──────── Given information ────────
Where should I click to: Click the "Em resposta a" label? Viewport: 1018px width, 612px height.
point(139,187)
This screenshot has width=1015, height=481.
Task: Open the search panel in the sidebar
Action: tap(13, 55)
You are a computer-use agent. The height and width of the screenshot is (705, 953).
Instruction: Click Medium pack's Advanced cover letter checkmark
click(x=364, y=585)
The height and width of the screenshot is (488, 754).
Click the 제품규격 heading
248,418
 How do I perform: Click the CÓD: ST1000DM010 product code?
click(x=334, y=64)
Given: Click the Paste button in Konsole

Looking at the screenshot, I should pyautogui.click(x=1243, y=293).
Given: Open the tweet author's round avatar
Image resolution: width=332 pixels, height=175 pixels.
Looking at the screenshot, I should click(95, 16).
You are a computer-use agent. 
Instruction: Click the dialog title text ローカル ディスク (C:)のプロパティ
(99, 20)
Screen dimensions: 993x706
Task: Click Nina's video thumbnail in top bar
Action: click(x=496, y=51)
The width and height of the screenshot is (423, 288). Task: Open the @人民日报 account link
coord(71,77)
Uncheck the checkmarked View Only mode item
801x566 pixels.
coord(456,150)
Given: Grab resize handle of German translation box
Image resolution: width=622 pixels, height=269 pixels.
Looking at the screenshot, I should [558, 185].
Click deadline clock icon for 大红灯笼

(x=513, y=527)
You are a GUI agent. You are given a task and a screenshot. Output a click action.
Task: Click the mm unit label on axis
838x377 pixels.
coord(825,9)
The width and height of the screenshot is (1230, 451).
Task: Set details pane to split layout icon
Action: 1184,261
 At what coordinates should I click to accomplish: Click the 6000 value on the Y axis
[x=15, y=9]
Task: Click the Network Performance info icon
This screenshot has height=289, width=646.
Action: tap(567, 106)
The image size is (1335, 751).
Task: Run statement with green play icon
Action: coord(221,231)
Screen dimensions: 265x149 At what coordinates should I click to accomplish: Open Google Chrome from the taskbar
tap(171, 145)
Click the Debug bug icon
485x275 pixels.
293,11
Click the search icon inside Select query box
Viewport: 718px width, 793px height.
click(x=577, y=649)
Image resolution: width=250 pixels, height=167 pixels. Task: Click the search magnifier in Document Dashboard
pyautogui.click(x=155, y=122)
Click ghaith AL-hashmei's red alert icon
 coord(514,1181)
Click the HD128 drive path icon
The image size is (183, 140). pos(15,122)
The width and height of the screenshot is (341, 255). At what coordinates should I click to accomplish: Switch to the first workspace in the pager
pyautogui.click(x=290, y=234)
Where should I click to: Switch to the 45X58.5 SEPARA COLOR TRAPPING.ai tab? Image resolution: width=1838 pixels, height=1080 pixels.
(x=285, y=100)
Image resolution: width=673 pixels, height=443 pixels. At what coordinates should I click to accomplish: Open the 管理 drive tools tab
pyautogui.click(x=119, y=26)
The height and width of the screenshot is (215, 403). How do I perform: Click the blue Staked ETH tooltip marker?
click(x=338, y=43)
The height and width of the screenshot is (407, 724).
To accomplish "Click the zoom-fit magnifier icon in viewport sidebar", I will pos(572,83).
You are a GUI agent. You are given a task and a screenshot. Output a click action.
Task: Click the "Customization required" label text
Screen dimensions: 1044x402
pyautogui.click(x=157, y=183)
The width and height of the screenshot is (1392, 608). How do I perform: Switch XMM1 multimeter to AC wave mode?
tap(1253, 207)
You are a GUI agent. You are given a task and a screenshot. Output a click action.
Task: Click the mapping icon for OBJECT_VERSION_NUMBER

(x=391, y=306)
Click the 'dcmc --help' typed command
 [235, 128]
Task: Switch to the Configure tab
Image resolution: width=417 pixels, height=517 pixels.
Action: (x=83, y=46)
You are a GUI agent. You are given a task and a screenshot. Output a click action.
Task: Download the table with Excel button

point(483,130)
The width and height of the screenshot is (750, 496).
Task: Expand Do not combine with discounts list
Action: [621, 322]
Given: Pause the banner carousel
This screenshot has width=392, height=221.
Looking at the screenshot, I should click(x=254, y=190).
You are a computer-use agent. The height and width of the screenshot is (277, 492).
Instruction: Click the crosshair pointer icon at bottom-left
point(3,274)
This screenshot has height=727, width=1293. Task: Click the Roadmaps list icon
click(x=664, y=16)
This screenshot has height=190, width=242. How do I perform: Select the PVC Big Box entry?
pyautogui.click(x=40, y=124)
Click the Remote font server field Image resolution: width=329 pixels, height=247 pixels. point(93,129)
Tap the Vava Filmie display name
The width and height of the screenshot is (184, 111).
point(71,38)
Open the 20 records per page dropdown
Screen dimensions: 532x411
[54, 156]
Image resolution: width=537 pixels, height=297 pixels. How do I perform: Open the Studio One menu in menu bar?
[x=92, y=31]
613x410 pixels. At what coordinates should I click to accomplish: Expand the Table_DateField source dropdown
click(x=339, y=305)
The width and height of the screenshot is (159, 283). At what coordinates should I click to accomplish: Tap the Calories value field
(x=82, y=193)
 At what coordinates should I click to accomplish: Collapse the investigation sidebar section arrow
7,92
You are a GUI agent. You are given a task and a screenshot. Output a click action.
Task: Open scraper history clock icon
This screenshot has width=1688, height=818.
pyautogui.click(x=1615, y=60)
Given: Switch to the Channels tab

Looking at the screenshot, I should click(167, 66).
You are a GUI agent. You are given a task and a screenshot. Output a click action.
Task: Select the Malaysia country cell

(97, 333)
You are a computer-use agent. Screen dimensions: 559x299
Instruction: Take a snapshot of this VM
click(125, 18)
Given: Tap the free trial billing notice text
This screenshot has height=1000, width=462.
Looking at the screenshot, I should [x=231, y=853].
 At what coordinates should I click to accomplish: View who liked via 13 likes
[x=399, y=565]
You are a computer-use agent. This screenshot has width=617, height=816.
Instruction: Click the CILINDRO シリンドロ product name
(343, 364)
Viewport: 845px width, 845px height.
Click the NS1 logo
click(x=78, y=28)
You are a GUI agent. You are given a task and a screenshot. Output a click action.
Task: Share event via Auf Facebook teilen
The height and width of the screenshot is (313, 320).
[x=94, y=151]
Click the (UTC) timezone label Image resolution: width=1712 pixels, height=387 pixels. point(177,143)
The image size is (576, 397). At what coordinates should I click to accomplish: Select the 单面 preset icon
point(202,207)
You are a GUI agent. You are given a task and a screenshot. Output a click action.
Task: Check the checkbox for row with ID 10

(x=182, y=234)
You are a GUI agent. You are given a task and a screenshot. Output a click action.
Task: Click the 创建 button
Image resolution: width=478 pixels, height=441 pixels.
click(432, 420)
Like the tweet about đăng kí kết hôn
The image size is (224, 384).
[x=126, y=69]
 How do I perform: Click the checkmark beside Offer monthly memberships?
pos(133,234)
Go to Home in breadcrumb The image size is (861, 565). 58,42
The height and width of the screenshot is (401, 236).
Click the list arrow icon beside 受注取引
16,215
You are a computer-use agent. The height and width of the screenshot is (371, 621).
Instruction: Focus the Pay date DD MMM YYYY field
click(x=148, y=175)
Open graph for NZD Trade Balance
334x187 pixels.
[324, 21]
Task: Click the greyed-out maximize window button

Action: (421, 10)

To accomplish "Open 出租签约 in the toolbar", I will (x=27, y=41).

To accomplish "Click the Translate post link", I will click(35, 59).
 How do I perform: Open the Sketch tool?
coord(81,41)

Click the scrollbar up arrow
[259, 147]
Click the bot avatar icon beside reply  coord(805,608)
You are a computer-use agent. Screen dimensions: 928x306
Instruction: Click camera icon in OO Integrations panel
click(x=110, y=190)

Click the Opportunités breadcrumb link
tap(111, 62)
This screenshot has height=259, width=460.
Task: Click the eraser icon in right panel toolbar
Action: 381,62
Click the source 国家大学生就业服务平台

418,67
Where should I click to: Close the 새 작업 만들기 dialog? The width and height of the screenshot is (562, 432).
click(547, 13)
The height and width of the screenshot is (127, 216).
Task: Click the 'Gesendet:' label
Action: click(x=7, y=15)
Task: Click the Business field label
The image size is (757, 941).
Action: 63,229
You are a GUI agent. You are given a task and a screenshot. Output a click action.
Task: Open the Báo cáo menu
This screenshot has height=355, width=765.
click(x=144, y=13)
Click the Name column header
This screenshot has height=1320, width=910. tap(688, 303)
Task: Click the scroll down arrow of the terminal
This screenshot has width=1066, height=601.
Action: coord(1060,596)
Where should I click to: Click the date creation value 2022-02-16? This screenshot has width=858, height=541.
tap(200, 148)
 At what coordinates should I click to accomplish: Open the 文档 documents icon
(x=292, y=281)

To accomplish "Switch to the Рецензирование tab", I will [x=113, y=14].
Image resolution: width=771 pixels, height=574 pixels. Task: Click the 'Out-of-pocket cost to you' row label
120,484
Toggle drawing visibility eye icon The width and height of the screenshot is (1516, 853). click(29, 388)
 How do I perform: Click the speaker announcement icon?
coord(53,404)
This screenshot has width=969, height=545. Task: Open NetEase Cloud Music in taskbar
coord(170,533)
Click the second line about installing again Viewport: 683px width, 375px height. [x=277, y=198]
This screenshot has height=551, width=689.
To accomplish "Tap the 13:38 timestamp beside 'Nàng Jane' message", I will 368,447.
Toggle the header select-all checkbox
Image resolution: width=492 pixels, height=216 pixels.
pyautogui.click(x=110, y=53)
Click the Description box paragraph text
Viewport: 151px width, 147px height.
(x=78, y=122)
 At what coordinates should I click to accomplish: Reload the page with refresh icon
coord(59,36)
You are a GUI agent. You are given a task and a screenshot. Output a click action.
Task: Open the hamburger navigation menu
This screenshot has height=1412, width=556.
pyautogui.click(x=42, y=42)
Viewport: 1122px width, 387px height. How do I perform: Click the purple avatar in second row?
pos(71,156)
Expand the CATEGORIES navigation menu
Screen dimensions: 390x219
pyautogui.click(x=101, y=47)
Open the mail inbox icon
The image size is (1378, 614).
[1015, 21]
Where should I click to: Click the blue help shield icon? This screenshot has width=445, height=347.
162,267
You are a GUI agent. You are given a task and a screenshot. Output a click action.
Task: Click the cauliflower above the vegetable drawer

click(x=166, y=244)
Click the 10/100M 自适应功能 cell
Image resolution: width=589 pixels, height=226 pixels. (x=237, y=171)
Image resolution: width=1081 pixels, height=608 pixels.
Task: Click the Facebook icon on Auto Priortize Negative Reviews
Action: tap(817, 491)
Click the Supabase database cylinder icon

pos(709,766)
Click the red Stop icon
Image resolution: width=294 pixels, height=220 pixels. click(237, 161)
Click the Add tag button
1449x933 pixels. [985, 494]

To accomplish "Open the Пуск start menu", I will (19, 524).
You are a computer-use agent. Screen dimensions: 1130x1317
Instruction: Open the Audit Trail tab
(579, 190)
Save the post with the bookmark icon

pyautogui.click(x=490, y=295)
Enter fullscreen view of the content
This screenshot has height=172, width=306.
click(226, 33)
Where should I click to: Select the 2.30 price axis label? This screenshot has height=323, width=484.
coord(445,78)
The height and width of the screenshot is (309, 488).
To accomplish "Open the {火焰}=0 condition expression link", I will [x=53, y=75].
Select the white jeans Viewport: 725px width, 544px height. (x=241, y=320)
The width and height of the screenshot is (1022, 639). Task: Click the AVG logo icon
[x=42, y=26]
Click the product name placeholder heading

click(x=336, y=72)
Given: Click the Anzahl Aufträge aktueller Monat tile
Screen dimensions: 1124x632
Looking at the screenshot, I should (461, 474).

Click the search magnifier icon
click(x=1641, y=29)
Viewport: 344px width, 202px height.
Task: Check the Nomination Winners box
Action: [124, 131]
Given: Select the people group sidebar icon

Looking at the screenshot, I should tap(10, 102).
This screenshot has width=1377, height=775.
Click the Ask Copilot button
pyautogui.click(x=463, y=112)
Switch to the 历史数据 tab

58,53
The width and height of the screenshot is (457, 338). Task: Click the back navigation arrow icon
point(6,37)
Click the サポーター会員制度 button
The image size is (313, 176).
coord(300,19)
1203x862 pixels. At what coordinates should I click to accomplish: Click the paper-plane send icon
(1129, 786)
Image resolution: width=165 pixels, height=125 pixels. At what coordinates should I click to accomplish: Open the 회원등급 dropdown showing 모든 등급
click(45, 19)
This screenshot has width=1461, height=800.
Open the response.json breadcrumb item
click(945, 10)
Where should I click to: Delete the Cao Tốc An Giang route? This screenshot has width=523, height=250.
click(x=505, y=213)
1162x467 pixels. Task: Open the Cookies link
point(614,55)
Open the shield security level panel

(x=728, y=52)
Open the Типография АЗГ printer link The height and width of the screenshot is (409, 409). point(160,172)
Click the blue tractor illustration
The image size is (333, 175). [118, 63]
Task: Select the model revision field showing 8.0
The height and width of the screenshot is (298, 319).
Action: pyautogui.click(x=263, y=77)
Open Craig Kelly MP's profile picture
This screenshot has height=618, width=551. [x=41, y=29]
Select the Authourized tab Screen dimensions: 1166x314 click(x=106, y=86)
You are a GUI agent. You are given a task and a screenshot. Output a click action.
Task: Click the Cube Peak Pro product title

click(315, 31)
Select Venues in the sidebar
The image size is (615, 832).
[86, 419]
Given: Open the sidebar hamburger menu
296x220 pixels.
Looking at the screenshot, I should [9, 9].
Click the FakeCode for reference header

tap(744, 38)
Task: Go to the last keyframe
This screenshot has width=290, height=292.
────────
Requirements:
Please copy out the items from the line containing "This screenshot has width=969, height=545." through the line containing "I will 368,447.", keeping every line, requests included. Offset each coordinate in the answers by adding 150 to it.

Response to this exercise:
This screenshot has width=969, height=545. Task: Open NetEase Cloud Music in taskbar
coord(320,683)
Click the second line about installing again Viewport: 683px width, 375px height. [x=427, y=348]
This screenshot has height=551, width=689.
To accomplish "Tap the 13:38 timestamp beside 'Nàng Jane' message", I will 518,597.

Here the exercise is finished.